Since we have a $3$ in front, we multiply that too:
$\frac{\mathrm{d} y}{\mathrm{~d} x} = 3 \times (2 \cos 2x) = 6 \cos 2x$.

2. **Find the second "speed" ($\frac{\mathrm{d}^{2} y}{\mathrm{~d} x^{2}}$):**
Now we need to find the "speed" of $6 \cos 2x$.
When we find the "speed" of $\cos(\text{something } x)$, it turns into $-(\text{something}) \sin(\text{something } x)$.
So, for $\cos 2x$, its speed is $-2 \sin 2x$.
Since we have a $6$ in front, we multiply that:
$\frac{\mathrm{d}^{2} y}{\mathrm{~d} x^{2}} = 6 \times (-2 \sin 2x) = -12 \sin 2x$.

3. **Plug everything into the big equation:**
The equation we need to check is $\frac{\mathrm{d}^{2} y}{\mathrm{~d} x^{2}}+4 y=0$.
We found $\frac{\mathrm{d}^{2} y}{\mathrm{~d} x^{2}}$ is $-12 \sin 2x$.
And the original $y$ is $3 \sin 2x$.
Let's put these into the equation:
$(-12 \sin 2x) + 4 \times (3 \sin 2x)$
$-12 \sin 2x + 12 \sin 2x$

4. **Check the result:**
Look!
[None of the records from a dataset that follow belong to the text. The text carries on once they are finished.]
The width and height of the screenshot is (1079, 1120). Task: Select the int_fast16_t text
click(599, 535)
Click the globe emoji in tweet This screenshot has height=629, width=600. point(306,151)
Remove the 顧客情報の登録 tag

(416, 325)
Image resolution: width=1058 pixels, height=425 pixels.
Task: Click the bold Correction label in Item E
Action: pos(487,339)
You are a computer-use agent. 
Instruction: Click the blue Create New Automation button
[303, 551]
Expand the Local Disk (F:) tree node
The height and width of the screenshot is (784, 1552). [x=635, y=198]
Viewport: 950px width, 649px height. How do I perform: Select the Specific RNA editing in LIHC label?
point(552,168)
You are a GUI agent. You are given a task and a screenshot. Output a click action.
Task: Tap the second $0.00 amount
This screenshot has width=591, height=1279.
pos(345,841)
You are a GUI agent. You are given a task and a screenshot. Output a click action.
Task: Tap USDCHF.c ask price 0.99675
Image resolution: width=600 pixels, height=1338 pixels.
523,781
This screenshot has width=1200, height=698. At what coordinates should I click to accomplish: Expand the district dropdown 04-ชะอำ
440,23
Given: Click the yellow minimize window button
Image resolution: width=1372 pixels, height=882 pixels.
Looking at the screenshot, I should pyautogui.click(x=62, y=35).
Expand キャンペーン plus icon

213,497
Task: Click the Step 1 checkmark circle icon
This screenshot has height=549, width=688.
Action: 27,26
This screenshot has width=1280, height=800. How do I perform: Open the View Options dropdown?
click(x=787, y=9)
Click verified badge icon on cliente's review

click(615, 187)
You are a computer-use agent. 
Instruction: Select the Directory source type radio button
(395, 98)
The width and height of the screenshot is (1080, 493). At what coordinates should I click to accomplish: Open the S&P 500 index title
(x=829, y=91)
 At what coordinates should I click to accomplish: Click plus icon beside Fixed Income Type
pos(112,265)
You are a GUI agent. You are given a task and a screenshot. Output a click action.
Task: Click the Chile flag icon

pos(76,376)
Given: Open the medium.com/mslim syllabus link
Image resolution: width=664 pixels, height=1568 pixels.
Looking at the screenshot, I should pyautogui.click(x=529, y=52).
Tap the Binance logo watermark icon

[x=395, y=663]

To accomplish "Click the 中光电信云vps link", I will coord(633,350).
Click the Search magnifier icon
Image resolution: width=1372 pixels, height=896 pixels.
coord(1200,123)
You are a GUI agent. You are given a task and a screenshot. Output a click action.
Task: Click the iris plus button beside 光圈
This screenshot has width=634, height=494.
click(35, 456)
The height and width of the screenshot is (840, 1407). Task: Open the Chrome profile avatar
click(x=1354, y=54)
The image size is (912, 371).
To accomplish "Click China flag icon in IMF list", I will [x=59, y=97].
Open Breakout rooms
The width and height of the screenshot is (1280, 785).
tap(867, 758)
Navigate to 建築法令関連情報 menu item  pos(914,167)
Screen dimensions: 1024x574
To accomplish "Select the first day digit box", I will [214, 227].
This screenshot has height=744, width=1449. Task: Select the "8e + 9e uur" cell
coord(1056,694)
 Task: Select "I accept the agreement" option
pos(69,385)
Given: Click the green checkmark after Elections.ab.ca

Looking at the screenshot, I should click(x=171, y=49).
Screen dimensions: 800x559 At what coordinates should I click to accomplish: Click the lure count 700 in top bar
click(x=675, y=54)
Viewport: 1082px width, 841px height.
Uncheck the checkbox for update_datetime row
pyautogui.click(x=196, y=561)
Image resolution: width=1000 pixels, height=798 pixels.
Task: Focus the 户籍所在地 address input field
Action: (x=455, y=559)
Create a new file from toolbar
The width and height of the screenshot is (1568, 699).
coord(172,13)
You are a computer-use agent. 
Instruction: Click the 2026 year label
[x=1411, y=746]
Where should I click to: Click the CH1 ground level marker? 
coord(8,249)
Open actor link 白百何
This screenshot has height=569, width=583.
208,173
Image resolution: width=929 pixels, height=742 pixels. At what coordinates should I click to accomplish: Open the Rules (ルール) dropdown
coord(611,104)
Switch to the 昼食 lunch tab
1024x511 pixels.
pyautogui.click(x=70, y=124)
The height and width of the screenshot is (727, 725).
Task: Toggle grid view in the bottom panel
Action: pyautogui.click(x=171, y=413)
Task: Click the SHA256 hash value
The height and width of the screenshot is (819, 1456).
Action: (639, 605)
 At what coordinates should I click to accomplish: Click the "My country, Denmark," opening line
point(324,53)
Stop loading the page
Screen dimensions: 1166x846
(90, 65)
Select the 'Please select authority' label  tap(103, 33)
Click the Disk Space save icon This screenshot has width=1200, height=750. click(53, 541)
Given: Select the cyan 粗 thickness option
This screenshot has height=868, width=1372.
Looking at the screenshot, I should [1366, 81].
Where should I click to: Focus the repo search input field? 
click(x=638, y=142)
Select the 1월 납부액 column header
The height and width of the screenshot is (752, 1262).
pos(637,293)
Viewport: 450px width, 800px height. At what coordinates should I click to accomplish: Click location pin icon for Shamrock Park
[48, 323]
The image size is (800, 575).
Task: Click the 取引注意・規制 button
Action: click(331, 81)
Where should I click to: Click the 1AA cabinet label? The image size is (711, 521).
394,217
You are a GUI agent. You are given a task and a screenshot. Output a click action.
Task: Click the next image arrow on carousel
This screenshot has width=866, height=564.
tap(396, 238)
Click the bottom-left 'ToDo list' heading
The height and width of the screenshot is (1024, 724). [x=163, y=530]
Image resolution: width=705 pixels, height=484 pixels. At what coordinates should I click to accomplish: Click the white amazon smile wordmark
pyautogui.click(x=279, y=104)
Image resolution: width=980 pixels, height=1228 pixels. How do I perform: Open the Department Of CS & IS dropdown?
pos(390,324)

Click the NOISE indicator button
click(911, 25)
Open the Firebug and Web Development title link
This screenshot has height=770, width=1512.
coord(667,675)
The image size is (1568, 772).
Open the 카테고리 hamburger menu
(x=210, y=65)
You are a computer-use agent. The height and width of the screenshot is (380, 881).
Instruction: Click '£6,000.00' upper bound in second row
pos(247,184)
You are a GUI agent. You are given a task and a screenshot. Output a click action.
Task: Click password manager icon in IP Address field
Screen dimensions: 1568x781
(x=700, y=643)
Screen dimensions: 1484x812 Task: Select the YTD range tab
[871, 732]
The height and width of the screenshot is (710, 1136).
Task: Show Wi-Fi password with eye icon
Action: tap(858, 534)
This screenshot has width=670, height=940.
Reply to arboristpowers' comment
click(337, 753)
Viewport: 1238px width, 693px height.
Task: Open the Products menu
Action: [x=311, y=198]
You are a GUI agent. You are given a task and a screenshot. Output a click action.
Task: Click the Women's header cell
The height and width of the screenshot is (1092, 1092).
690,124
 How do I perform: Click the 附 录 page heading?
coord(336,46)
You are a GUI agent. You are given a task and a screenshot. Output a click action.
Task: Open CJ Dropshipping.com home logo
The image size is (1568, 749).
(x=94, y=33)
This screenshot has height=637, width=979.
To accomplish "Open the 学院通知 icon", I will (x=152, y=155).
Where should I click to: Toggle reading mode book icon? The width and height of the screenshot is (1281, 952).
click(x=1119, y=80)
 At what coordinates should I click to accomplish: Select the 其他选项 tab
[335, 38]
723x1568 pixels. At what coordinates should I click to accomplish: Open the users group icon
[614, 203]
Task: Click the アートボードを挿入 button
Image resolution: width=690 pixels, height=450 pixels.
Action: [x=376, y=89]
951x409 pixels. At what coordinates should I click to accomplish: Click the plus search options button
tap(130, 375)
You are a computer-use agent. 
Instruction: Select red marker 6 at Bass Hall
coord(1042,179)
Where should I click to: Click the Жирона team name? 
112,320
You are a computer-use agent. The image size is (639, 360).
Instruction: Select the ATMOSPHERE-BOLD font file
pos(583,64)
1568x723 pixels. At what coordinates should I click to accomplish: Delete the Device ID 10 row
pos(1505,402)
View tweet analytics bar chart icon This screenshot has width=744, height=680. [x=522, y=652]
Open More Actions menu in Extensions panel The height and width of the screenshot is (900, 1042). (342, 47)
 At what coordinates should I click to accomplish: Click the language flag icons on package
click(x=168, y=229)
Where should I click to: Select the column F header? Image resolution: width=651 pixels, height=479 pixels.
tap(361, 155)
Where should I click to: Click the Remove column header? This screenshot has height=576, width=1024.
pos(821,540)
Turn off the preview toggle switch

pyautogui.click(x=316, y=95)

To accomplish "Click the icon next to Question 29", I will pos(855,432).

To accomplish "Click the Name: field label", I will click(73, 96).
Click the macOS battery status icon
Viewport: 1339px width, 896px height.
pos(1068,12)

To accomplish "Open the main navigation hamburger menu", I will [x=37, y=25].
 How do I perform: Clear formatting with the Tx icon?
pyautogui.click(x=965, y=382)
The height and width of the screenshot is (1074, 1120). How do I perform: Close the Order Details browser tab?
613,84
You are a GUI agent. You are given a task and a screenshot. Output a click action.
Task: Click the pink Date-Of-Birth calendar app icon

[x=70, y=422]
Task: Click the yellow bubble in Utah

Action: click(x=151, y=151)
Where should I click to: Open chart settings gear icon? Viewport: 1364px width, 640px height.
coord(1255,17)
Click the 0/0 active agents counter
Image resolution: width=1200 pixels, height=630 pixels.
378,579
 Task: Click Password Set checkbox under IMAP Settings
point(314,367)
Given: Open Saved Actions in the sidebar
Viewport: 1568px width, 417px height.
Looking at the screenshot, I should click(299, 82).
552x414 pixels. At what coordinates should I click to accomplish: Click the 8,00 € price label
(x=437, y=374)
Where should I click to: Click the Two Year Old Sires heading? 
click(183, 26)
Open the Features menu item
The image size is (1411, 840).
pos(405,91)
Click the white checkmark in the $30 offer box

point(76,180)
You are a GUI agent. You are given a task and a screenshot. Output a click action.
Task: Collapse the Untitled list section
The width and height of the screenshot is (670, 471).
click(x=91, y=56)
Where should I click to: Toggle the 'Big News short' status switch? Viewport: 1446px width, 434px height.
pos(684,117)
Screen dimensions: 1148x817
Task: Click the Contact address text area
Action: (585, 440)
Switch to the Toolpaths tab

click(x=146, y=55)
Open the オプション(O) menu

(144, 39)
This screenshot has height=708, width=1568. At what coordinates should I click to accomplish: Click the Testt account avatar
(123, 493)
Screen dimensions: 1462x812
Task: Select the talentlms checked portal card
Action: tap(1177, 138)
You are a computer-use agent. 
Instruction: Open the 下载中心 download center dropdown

We have a $-12 \sin 2x$ and a $+12 \sin 2x$. When you add them up, they cancel each other out!
$-12 \sin 2x + 12 \sin 2x = 0$.
Since our calculation gives $0$, and the equation says it should be $0$, it means that $y = 3 \sin 2x$ perfectly fits the equation!

Alternative answer

Answer:
Yes, y = 3 sin 2x is a solution of d²y/dx² + 4y = 0. Explain
This is a question about <differentiating functions and substituting them into an equation to check if it's a solution>. The solving step is:

First, we have the function `y = 3 sin(2x)`.
To check if it's a solution for `d²y/dx² + 4y = 0`, we need to find `d²y/dx²` (that's the second derivative of y with respect to x).

1. **Find the first derivative (dy/dx):**
We start with `y = 3 sin(2x)`.
When we differentiate `sin(2x)`, the `2` inside the `sin` function comes out, and `sin` turns into `cos`.
So, `dy/dx = 3 * (2 cos(2x))`
`dy/dx = 6 cos(2x)`

2. **Find the second derivative (d²y/dx²):**
Now we differentiate `6 cos(2x)`.
When we differentiate `cos(2x)`, the `2` inside comes out again, but `cos` turns into `-sin`.
So, `d²y/dx² = 6 * (-2 sin(2x))`
`d²y/dx² = -12 sin(2x)`

3. **Substitute into the equation:**
The equation we need to check is `d²y/dx² + 4y = 0`.
Let's put what we found for `d²y/dx²` and the original `y` into the equation:
`(-12 sin(2x)) + 4 * (3 sin(2x))`
`= -12 sin(2x) + 12 sin(2x)`
`= 0`

Since the left side of the equation equals 0, and the right side is also 0, it means that `y = 3 sin(2x)` is indeed a solution to the equation `d²y/dx² + 4y = 0`. Yay, it worked!